-- Given records follows --

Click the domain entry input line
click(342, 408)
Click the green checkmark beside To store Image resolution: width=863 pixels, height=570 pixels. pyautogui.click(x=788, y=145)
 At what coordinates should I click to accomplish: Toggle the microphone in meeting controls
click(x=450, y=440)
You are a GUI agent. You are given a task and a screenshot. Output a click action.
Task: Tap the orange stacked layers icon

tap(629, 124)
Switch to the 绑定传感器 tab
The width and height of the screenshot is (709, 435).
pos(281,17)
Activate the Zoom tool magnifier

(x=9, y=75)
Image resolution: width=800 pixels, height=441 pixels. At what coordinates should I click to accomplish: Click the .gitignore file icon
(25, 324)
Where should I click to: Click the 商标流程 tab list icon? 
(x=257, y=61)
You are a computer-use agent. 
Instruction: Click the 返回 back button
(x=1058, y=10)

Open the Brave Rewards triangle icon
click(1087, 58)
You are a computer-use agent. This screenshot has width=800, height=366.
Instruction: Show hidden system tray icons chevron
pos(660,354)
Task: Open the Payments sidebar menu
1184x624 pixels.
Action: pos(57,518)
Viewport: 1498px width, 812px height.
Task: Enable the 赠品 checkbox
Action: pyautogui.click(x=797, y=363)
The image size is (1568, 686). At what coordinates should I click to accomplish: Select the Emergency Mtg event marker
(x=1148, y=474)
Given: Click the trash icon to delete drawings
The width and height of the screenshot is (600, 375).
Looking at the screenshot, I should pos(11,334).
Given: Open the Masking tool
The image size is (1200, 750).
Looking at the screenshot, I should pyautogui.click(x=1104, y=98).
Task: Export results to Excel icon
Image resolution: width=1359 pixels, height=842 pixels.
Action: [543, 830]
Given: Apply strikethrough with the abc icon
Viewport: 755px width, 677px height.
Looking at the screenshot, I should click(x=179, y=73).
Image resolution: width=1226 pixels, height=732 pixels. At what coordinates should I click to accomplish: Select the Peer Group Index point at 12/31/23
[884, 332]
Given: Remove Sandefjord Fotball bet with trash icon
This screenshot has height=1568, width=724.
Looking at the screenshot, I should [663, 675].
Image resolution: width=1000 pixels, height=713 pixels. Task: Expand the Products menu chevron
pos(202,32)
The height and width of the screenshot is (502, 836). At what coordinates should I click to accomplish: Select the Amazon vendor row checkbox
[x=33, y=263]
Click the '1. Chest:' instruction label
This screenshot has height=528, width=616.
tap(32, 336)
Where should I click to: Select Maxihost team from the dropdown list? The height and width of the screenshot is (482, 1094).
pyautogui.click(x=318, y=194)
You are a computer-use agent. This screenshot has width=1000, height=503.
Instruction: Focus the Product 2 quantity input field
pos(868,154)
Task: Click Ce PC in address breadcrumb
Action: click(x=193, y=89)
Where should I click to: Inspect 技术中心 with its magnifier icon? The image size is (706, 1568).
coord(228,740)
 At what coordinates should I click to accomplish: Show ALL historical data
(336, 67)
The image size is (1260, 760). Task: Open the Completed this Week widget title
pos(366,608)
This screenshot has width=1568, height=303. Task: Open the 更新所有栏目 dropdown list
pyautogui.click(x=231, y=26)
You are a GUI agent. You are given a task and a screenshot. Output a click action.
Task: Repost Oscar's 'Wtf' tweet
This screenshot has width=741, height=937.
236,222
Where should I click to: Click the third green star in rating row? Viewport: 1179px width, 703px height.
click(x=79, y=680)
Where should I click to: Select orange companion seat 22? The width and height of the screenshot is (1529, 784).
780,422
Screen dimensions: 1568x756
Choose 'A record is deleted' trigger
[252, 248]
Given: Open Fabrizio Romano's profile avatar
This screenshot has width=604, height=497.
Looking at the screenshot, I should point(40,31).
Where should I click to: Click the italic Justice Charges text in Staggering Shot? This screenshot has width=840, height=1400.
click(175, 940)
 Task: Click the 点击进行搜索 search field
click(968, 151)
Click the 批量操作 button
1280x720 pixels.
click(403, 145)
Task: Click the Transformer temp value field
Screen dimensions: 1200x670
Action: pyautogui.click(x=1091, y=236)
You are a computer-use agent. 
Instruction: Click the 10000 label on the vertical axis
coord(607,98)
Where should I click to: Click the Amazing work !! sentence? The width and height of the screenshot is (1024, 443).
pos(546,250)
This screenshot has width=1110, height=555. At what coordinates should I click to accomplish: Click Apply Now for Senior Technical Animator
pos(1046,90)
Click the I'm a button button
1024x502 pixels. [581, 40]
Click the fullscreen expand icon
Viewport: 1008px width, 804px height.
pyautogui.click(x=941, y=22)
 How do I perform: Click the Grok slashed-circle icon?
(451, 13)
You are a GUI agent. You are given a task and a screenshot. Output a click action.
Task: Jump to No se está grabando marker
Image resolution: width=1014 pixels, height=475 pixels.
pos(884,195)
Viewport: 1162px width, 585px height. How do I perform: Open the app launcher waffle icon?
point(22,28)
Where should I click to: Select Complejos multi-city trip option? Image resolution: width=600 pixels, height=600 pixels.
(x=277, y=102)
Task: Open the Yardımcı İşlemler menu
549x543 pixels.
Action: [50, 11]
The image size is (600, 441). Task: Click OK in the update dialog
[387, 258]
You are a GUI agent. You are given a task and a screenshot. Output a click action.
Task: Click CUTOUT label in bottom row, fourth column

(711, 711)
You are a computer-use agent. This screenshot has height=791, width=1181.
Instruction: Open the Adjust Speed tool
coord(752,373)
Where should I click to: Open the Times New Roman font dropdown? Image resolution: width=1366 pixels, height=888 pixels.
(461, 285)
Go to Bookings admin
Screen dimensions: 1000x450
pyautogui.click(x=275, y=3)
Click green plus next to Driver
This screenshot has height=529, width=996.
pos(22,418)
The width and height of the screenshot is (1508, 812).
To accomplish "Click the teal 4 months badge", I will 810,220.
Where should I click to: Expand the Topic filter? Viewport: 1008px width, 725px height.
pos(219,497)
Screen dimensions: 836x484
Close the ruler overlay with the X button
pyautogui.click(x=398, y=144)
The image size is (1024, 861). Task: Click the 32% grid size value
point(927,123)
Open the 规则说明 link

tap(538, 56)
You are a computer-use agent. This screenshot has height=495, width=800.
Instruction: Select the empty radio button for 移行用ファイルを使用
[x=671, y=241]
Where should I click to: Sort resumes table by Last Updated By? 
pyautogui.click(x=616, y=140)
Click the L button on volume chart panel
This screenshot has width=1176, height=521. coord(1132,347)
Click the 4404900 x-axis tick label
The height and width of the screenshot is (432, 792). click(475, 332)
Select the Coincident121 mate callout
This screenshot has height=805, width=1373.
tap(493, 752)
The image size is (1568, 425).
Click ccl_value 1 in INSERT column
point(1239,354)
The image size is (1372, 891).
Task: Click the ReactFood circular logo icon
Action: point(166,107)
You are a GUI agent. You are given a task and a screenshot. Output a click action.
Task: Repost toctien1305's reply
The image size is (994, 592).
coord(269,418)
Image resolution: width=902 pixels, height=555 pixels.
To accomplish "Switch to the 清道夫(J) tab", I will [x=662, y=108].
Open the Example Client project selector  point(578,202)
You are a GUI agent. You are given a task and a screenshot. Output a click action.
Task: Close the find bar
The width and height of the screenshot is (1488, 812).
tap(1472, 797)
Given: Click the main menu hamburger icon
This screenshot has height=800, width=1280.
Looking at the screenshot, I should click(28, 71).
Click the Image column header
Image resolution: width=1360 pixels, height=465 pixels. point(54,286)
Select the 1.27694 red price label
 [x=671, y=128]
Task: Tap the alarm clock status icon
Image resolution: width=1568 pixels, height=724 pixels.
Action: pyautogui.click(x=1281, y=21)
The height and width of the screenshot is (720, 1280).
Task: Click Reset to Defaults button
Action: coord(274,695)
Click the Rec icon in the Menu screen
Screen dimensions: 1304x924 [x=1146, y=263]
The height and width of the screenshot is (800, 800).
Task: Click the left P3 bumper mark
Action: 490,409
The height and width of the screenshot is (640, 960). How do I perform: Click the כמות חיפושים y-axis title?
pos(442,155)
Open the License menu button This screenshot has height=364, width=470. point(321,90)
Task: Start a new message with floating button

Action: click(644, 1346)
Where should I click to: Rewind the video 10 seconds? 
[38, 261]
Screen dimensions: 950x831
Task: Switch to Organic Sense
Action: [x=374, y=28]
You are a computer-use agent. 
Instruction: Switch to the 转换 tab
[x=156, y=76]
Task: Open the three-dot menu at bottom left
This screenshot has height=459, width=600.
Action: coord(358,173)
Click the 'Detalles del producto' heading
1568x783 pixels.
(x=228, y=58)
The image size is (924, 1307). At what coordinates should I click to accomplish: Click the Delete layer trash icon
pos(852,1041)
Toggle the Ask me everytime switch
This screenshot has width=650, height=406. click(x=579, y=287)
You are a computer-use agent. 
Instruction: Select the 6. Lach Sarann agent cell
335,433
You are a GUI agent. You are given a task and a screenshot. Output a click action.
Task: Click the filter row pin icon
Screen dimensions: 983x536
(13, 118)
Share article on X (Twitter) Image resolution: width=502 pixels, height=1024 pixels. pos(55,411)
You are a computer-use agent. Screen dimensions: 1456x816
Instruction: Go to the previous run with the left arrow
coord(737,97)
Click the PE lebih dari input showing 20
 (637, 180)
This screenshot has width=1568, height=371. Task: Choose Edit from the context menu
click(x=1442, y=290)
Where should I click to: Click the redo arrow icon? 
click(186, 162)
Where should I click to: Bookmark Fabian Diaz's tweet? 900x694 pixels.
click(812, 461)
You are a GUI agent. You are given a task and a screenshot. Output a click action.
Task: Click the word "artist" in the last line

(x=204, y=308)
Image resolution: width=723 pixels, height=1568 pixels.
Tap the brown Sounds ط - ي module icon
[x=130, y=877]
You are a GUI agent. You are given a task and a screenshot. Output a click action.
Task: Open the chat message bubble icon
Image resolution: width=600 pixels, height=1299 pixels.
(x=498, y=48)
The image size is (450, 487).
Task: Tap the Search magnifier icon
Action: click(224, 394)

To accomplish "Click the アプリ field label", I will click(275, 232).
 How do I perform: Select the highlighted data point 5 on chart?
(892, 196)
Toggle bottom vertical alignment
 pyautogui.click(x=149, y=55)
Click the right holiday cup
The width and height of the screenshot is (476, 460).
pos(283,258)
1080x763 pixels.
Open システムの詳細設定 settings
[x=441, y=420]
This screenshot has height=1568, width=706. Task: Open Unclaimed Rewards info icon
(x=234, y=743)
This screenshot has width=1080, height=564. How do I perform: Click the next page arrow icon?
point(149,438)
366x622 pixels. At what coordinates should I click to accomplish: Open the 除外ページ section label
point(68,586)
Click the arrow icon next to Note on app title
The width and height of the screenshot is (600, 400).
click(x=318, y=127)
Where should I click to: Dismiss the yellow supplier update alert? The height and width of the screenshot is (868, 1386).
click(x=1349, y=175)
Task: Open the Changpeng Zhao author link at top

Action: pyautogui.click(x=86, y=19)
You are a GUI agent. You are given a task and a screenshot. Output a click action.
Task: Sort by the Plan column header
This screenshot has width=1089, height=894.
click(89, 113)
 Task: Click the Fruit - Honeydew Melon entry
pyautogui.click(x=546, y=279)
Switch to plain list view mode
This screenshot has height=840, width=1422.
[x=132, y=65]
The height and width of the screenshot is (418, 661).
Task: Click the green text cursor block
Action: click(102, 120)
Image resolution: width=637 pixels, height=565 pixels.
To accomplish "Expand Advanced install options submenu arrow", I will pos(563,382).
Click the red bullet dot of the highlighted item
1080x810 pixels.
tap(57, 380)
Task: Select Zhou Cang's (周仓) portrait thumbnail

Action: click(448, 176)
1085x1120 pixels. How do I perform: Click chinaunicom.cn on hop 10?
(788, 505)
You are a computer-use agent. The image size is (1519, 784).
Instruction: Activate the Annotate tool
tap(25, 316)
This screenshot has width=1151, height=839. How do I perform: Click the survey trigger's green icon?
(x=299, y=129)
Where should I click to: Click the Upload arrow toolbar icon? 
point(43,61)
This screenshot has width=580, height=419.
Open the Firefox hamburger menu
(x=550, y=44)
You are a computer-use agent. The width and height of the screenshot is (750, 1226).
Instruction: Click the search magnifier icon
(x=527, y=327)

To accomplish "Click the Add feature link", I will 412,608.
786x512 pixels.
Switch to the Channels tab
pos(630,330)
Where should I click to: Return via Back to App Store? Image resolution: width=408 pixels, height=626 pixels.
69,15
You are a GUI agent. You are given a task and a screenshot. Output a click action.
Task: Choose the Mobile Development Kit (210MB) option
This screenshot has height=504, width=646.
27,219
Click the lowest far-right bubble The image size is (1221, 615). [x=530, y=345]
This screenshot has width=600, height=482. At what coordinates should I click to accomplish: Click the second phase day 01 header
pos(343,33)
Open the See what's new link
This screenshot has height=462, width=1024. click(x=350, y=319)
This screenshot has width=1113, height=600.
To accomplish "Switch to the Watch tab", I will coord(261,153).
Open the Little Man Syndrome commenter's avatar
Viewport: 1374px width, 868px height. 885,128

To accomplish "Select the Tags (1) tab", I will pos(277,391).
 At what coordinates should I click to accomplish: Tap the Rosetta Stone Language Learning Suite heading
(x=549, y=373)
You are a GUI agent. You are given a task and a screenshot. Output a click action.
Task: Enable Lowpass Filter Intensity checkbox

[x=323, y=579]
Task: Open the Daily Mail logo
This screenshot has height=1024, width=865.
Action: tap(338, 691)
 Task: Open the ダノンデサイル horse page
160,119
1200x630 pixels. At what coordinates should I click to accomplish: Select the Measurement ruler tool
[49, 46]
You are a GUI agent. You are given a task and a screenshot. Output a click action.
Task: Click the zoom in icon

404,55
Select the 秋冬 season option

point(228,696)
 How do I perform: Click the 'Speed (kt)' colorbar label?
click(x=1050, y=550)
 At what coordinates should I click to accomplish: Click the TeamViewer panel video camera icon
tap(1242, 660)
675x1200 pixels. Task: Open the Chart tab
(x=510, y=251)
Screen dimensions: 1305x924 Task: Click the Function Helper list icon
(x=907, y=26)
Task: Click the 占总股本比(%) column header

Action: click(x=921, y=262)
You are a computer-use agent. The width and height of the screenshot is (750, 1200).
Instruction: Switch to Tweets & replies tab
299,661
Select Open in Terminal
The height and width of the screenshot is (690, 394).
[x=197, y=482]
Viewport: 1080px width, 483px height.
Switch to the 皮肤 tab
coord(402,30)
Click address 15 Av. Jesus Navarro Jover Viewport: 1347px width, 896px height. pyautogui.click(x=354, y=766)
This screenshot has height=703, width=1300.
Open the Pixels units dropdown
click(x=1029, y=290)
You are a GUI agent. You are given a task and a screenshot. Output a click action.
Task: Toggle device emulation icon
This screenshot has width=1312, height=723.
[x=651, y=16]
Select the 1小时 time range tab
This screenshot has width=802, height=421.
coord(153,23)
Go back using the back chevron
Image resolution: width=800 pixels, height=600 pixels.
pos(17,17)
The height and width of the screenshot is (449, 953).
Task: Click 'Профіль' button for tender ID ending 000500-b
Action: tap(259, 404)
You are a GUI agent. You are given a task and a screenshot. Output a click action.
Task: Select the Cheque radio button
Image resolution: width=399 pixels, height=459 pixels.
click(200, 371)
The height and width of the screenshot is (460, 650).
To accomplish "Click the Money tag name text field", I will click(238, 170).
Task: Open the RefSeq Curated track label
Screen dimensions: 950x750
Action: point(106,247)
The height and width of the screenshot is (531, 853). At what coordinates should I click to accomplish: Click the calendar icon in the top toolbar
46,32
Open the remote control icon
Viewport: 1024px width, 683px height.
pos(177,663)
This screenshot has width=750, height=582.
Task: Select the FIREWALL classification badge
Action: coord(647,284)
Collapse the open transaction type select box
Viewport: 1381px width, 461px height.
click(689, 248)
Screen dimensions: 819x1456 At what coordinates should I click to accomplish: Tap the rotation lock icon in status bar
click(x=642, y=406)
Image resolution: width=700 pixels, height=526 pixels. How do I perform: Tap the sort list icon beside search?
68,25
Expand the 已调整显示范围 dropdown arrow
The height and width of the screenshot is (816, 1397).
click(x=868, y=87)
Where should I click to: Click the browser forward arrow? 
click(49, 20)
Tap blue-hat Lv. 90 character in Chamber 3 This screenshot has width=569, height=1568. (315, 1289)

-- Given records concluded --

#### Exercise:
Return the lines of the listing above exactly as they appear, starting with the first and stopping after the line that holds "Given: Apply strikethrough with the abc icon".

#### Result below:
Click the domain entry input line
click(342, 408)
Click the green checkmark beside To store Image resolution: width=863 pixels, height=570 pixels. pyautogui.click(x=788, y=145)
 At what coordinates should I click to accomplish: Toggle the microphone in meeting controls
click(x=450, y=440)
You are a GUI agent. You are given a task and a screenshot. Output a click action.
Task: Tap the orange stacked layers icon

tap(629, 124)
Switch to the 绑定传感器 tab
The width and height of the screenshot is (709, 435).
pos(281,17)
Activate the Zoom tool magnifier

(x=9, y=75)
Image resolution: width=800 pixels, height=441 pixels. At what coordinates should I click to accomplish: Click the .gitignore file icon
(25, 324)
Where should I click to: Click the 商标流程 tab list icon? 
(x=257, y=61)
You are a computer-use agent. 
Instruction: Click the 返回 back button
(x=1058, y=10)

Open the Brave Rewards triangle icon
click(1087, 58)
You are a computer-use agent. This screenshot has width=800, height=366.
Instruction: Show hidden system tray icons chevron
pos(660,354)
Task: Open the Payments sidebar menu
1184x624 pixels.
Action: pos(57,518)
Viewport: 1498px width, 812px height.
Task: Enable the 赠品 checkbox
Action: pyautogui.click(x=797, y=363)
The image size is (1568, 686). At what coordinates should I click to accomplish: Select the Emergency Mtg event marker
(x=1148, y=474)
Given: Click the trash icon to delete drawings
The width and height of the screenshot is (600, 375).
Looking at the screenshot, I should pos(11,334).
Given: Open the Masking tool
The image size is (1200, 750).
Looking at the screenshot, I should pyautogui.click(x=1104, y=98).
Task: Export results to Excel icon
Image resolution: width=1359 pixels, height=842 pixels.
Action: [543, 830]
Given: Apply strikethrough with the abc icon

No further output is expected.